The Cryptol language comes with an integrated verification tool-set that can automatically perform equivalence and safety checking on Cryptol programs. Recently, we have presented a paper on this topic at PLPV'09: "Programming Languages Meets Program Verification" workshop. (Slides are also available.)
Briefly, equivalence checking refers to the problem of proving that two functions have the exact same input/output behavior.

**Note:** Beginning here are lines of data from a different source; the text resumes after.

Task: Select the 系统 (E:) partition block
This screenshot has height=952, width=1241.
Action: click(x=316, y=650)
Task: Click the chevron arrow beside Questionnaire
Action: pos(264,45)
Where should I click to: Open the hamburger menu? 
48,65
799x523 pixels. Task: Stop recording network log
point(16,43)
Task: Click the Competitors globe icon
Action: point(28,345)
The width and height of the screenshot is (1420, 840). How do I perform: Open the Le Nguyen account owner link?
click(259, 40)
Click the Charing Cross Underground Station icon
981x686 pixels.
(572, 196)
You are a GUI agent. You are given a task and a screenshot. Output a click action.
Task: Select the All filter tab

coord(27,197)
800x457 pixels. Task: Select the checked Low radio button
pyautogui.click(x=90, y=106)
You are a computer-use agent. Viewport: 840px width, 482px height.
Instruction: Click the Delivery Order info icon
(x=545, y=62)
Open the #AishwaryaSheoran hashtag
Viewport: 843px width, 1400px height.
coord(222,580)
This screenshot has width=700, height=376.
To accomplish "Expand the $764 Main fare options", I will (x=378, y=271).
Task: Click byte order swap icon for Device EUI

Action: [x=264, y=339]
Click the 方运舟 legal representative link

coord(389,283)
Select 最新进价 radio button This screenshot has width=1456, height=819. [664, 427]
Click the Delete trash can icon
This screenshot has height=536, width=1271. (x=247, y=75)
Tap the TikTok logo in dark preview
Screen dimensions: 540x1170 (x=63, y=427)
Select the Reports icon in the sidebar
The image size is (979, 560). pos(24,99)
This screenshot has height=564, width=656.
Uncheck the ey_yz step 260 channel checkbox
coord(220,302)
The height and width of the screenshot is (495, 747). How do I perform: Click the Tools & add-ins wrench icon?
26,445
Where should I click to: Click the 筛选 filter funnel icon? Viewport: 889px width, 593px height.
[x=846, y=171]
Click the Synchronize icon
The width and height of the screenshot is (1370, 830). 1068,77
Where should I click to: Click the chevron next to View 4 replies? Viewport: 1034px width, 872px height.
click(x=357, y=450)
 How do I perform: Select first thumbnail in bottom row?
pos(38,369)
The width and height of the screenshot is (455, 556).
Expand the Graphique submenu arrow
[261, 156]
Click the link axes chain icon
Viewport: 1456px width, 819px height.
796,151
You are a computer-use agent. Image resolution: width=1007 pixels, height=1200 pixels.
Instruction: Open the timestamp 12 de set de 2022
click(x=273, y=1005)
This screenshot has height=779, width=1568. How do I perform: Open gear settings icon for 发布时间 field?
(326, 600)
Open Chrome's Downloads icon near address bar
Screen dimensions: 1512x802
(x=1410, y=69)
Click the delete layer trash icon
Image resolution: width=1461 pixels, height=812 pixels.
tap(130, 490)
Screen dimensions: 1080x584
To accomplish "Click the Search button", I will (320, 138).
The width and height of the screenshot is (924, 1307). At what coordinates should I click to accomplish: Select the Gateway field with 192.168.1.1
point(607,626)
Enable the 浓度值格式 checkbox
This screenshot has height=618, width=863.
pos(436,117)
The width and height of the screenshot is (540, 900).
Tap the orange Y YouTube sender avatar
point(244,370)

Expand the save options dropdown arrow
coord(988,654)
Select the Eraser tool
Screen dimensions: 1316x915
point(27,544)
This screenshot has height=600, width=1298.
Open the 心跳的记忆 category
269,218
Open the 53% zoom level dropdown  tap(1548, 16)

Typically, these functions are versions of the same algorithm; one being a reference implementation and the other being an optimized version. Cryptol automatically establishes that the optimized version is precisely equivalent to the original. If the functions are not equivalent, Cryptol provides a counter-example where they disagree; aiding greatly in development/debugging.
Safety checking refers to the problem of proving that the execution of a function cannot raise any exceptions; such as division by zero; index out-of-bounds, etc. When the safety checker says that a function is safe, you will know for sure that such conditions will never arise at run-time. (Similarly, you will get a concrete counter-example from Cryptol if this is not the case.)
Cryptol uses symbolic simulation to translate equivalence and safety checking problems to equivalent problems using the bit-vector logic of SMT-Lib. Furthermore, Cryptol has built-in connections to several SAT/SMT solvers. It automatically calls these provers and presents the results to the user in original Cryptol terms; providing a seamless verification environment for the end-user.